Tim Duncan has three championship rings. Tony Parker and Manu Ginobili have two apiece. But if they have to grind their way through a second-round series with the Suns, the depth-challenged Spurs, who might have a long series against Denver in the first round, couldn't possibly have enough left to beat Dallas.
And as formidable as Houston is with its one-two punch of Yao Ming and Tracy McGrady, it's a stretch to presume both of them will get through the playoffs healthy after shuttling in and out of the lineup all season. Still, a Dallas-Houston second-round series, with Shane Battier chasing Nowitzki, also could wear out the Mavericks.
In the Eastern Conference, Miami, Detroit, Cleveland, Chicago, Toronto and even sixth-seeded New Jersey all feel they have a chance to win. But . . .
Toronto has zero playoff experience. LeBron James doesn't have enough help in Cleveland and still is trying to figure out whether he should be the playmaker or scorer in tight games. The Bulls have too hard a road to travel from the fifth seed, don't have an experienced and true point guard to close games, and as a result make killer turnovers. Miami is dead if Wade's shoulder doesn't hold up, and Gary Payton's absence from the lineup robs Miami of a closer at point guard. And Detroit, which is much more efficient on offense having essentially traded Ben Wallace for Chris Webber, isn't imposing in the way it was when it won it all in 2004; that kind of physical defense has been ushered out of the league. They're all good enough to look like champions for a while, yet flawed enough to struggle with lesser opponents.
If you're looking for the best first-round series, try Bulls-Heat and Nets-Raptors in the East, and Spurs-Nuggets in the West. Denver can't beat San Antonio but could hurt the Spurs' chances of winning by forcing a six- or seven-game series in the first round.
Worst first-round series: Wizards vs. Cavaliers. This would be must-watch basketball with Gilbert Arenas and Caron Butler playing. Without them, it's hard to imagine the Cavaliers dropping a game.
Best possible second-round series: Spurs-Suns in the West, Pistons-Heat in the East.

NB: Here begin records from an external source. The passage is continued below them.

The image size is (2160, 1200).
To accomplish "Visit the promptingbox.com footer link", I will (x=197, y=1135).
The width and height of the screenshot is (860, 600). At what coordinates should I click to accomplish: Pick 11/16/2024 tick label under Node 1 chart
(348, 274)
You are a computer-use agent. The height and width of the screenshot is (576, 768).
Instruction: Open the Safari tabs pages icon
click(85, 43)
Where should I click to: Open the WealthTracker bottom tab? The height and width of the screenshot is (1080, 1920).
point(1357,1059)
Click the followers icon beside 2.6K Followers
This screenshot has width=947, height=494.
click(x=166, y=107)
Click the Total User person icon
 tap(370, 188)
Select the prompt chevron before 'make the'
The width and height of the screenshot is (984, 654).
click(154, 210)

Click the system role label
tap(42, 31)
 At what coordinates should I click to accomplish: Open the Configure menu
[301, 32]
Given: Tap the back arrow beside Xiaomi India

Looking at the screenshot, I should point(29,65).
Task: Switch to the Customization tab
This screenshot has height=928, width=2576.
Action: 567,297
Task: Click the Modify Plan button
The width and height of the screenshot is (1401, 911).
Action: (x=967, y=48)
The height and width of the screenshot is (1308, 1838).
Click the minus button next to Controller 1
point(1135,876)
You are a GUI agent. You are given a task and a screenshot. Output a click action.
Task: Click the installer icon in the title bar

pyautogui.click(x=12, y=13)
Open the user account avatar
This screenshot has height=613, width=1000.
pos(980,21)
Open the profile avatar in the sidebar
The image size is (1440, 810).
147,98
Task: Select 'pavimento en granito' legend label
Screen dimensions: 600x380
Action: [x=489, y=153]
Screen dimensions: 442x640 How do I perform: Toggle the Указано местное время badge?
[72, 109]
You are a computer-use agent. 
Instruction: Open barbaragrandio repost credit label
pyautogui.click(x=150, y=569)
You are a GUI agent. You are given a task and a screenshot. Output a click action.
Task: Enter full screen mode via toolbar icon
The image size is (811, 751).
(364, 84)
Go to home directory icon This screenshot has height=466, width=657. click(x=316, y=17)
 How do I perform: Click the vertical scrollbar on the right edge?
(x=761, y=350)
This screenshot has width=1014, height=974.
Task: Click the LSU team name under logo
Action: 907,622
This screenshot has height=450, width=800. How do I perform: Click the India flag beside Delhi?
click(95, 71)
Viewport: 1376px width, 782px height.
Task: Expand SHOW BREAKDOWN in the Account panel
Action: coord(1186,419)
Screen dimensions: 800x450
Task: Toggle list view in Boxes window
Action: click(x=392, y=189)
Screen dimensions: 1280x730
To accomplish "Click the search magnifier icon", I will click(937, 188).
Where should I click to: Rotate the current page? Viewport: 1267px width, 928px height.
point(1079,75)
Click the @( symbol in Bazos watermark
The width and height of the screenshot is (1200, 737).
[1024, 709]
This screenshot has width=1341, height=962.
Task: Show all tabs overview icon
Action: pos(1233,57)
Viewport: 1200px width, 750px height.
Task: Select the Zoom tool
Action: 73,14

Lowest seed with a chance to get to the Finals? New Jersey (No. 6). Jason Kidd still is the best playmaker in the East, and with Vince Carter playing for a new contract somewhere and Richard Jefferson coming back from injury, the Nets could beat Toronto in the first round, Cleveland in the second round and scare the life out of the Detroit-Miami winner in the conference finals.
Best series we'll probably never see: Mavericks vs. Suns. It's the most artistic competition professional basketball has to offer. But the Spurs probably will be party poopers.
Finals we'd like to see: Suns vs. Heat, boxer against slugger.
Finals we will see: Detroit ultimately will escape in the Eastern Conference, the Mavericks in the Western Conference. The Mavericks will finish what they started last year and emerge from a most entertaining and uncertain postseason scrum.